§ **Dataset entries**:

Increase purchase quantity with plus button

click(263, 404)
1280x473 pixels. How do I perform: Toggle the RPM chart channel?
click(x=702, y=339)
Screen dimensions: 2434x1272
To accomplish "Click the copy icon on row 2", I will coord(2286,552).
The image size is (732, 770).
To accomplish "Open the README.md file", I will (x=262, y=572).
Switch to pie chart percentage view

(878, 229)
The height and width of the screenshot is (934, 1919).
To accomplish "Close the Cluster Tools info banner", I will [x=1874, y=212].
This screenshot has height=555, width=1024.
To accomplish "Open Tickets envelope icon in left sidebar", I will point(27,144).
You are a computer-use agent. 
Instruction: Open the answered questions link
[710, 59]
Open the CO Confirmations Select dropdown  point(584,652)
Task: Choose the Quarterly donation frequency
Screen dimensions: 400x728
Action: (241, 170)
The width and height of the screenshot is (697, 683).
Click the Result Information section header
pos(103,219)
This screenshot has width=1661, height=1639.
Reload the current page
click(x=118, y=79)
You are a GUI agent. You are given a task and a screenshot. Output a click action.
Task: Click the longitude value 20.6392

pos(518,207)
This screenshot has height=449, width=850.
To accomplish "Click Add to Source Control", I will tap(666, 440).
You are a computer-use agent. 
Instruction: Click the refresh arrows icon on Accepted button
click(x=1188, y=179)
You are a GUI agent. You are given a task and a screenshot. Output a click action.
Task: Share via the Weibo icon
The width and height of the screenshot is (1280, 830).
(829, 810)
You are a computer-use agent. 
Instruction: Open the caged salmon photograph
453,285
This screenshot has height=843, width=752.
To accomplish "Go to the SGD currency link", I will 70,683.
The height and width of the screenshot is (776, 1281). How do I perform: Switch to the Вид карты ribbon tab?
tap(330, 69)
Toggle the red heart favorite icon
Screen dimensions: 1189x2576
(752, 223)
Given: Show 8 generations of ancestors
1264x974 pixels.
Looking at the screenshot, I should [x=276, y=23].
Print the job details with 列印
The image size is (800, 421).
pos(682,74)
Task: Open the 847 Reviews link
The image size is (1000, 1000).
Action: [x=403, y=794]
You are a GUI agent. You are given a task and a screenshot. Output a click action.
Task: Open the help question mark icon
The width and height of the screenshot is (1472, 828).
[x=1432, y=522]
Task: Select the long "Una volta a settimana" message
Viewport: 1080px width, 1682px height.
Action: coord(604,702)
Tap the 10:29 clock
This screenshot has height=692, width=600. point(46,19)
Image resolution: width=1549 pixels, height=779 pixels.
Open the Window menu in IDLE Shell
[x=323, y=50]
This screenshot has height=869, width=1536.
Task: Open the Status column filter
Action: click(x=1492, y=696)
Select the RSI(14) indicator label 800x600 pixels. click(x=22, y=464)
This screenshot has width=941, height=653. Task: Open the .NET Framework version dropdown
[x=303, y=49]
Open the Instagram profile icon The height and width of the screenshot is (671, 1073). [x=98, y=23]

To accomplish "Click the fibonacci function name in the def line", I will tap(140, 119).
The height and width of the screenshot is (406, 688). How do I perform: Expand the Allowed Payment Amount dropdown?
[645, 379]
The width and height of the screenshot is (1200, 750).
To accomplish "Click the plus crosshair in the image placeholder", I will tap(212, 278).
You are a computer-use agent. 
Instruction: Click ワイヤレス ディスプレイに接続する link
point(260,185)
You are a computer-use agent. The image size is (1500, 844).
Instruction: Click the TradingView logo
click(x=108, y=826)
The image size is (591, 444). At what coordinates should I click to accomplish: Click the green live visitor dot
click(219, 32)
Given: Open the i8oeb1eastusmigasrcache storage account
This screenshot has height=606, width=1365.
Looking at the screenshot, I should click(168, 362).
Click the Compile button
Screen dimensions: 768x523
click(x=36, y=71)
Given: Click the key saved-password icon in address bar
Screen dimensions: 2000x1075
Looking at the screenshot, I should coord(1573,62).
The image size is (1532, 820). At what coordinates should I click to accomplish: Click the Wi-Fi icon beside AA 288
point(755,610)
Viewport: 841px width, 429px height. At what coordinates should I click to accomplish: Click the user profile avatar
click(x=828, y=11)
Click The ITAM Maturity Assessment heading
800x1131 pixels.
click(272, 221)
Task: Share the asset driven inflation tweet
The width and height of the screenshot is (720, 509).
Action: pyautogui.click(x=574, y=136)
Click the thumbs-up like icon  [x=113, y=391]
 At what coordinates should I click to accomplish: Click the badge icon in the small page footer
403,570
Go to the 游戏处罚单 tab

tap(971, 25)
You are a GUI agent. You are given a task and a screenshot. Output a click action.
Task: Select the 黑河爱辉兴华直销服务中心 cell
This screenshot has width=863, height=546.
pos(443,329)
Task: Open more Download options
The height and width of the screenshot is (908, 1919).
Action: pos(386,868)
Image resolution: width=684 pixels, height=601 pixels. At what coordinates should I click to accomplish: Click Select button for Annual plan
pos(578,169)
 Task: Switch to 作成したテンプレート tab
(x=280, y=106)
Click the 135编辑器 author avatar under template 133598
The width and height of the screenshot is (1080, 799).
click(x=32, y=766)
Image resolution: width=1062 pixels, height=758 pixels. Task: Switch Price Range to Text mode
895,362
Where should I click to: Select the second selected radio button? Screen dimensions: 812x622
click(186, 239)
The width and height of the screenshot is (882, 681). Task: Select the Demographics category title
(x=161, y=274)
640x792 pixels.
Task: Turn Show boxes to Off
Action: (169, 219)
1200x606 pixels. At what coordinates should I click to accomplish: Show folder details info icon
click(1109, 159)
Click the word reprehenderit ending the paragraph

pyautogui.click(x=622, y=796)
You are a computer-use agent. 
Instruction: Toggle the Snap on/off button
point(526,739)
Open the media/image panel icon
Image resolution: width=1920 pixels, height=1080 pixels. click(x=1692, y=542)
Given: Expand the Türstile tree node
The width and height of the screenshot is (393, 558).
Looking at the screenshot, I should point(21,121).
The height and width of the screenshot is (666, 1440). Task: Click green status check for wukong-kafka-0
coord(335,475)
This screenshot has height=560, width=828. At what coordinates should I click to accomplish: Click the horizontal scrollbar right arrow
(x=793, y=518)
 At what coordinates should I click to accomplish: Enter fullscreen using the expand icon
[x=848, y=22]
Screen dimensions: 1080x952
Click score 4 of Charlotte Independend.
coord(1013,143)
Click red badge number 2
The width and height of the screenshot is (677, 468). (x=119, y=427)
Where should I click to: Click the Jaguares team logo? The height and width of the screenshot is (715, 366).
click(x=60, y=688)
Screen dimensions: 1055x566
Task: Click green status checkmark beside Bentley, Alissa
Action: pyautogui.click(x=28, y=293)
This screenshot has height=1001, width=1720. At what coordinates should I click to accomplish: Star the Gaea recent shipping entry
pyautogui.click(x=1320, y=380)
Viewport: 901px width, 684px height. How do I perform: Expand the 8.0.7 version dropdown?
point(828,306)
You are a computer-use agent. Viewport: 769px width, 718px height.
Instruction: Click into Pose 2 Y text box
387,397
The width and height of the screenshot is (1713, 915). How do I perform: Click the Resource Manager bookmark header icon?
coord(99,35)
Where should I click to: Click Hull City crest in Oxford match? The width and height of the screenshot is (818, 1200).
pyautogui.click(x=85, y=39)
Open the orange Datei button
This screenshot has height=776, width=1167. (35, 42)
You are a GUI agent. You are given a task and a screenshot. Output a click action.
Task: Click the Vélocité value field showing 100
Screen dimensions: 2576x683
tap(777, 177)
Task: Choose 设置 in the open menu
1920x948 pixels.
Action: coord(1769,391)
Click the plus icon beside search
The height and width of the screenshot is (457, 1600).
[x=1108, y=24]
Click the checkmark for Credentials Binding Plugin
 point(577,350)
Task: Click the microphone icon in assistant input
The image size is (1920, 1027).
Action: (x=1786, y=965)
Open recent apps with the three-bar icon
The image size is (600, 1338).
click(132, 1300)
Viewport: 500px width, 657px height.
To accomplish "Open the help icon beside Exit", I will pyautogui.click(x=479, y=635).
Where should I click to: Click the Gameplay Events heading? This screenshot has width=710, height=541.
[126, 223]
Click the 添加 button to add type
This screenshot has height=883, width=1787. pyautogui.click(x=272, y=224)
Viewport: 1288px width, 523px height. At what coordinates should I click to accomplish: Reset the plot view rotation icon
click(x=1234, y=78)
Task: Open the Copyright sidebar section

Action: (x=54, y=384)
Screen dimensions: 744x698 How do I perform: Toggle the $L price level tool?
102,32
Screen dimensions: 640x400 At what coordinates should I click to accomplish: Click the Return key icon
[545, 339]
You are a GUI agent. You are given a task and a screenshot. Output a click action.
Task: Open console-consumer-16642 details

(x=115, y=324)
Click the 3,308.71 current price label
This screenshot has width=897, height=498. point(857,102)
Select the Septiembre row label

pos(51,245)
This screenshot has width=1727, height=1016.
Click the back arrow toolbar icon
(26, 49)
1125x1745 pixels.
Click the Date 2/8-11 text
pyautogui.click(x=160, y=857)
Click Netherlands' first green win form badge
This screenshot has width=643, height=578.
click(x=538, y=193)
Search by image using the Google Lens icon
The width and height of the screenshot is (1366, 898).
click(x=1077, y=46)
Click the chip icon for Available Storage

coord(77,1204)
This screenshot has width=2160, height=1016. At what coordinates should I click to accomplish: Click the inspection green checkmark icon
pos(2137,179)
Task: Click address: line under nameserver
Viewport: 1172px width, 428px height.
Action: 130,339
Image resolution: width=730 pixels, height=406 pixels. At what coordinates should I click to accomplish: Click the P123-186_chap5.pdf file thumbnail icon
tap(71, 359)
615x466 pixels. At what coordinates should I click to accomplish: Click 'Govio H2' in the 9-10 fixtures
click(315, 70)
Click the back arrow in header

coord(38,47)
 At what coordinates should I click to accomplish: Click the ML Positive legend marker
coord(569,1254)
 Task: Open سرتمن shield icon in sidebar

§ **What is needed**:
Every line above from the line with "Instruction: Open the answered questions link" to the line with "Image resolution: width=1549" is wanted, ends included; write them out exactly and add no other line.

§ **Solved exercise**:
Instruction: Open the answered questions link
[710, 59]
Open the CO Confirmations Select dropdown  point(584,652)
Task: Choose the Quarterly donation frequency
Screen dimensions: 400x728
Action: (241, 170)
The width and height of the screenshot is (697, 683).
Click the Result Information section header
pos(103,219)
This screenshot has width=1661, height=1639.
Reload the current page
click(x=118, y=79)
You are a GUI agent. You are given a task and a screenshot. Output a click action.
Task: Click the longitude value 20.6392

pos(518,207)
This screenshot has height=449, width=850.
To accomplish "Click Add to Source Control", I will tap(666, 440).
You are a computer-use agent. 
Instruction: Click the refresh arrows icon on Accepted button
click(x=1188, y=179)
You are a GUI agent. You are given a task and a screenshot. Output a click action.
Task: Share via the Weibo icon
The width and height of the screenshot is (1280, 830).
(829, 810)
You are a computer-use agent. 
Instruction: Open the caged salmon photograph
453,285
This screenshot has height=843, width=752.
To accomplish "Go to the SGD currency link", I will 70,683.
The height and width of the screenshot is (776, 1281). How do I perform: Switch to the Вид карты ribbon tab?
tap(330, 69)
Toggle the red heart favorite icon
Screen dimensions: 1189x2576
(752, 223)
Given: Show 8 generations of ancestors
1264x974 pixels.
Looking at the screenshot, I should [x=276, y=23].
Print the job details with 列印
The image size is (800, 421).
pos(682,74)
Task: Open the 847 Reviews link
The image size is (1000, 1000).
Action: [x=403, y=794]
You are a GUI agent. You are given a task and a screenshot. Output a click action.
Task: Open the help question mark icon
The width and height of the screenshot is (1472, 828).
[x=1432, y=522]
Task: Select the long "Una volta a settimana" message
Viewport: 1080px width, 1682px height.
Action: coord(604,702)
Tap the 10:29 clock
This screenshot has height=692, width=600. point(46,19)
Image resolution: width=1549 pixels, height=779 pixels.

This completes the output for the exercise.